Answer

**step1** Understanding the problem

The problem asks us to calculate the value of the expression $$ {\left(-3\right)}^{4}÷{\left(-3\right)}^{2} $$. This involves operations with exponents and division.

**step2** Recalling the rule for dividing powers with the same base

When we divide powers that have the same base, we can subtract the exponents. The rule states that for any non-zero number $$a$$ and whole numbers $$m$$ and $$n$$, $$ a^m ÷ a^n = a^{(m-n)} $$.

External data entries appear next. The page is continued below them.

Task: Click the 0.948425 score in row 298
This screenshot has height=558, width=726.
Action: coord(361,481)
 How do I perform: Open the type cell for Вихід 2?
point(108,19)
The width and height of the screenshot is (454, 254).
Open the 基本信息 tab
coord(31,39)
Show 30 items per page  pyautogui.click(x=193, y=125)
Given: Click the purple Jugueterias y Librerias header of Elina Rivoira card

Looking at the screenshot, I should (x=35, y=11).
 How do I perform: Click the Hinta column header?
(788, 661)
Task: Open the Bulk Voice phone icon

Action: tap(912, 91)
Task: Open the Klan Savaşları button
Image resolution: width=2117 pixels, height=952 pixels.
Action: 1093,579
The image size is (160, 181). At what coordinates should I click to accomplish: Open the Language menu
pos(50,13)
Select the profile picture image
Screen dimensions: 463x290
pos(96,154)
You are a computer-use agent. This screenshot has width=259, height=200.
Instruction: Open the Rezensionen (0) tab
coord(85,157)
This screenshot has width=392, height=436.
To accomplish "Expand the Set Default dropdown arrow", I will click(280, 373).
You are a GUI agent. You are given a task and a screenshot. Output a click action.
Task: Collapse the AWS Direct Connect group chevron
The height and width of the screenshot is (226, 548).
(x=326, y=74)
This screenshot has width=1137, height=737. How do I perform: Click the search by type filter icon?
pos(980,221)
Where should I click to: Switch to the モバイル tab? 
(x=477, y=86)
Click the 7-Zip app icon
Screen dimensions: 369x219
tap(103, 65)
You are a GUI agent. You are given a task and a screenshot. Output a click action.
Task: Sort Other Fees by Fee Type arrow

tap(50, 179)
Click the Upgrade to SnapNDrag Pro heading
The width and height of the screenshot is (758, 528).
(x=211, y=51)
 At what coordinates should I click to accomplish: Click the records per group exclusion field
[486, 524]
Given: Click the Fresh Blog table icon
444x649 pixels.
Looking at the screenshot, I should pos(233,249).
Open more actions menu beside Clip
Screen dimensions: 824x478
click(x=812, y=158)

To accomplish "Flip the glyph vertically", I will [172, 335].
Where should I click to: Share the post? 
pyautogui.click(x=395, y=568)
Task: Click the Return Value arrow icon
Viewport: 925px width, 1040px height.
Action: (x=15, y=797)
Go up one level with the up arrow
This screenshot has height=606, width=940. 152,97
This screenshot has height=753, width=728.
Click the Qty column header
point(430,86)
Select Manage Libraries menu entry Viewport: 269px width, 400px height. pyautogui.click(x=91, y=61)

**step3** Applying the rule to the given expression

In our problem, the base is $$-3$$. The exponent of the first term is $$4$$ and the exponent of the second term is $$2$$.
Using the rule, we subtract the exponents:
$$ {\left(-3\right)}^{4}÷{\left(-3\right)}^{2} = {\left(-3\right)}^{(4-2)} $$

**step4** Simplifying the exponent

Now, we perform the subtraction in the exponent:
$$ 4 - 2 = 2 $$
So, the expression simplifies to:
$$ {\left(-3\right)}^{2} $$

**step5** Calculating the final value

The expression $$ {\left(-3\right)}^{2} $$ means we multiply $$-3$$ by itself two times:
$$ {\left(-3\right)}^{2} = \left(-3\right) \times \left(-3\right) $$
When a negative number is multiplied by a negative number, the result is a positive number.
$$ 3 \times 3 = 9 $$
Therefore, $$ {\left(-3\right)}^{2} = 9 $$.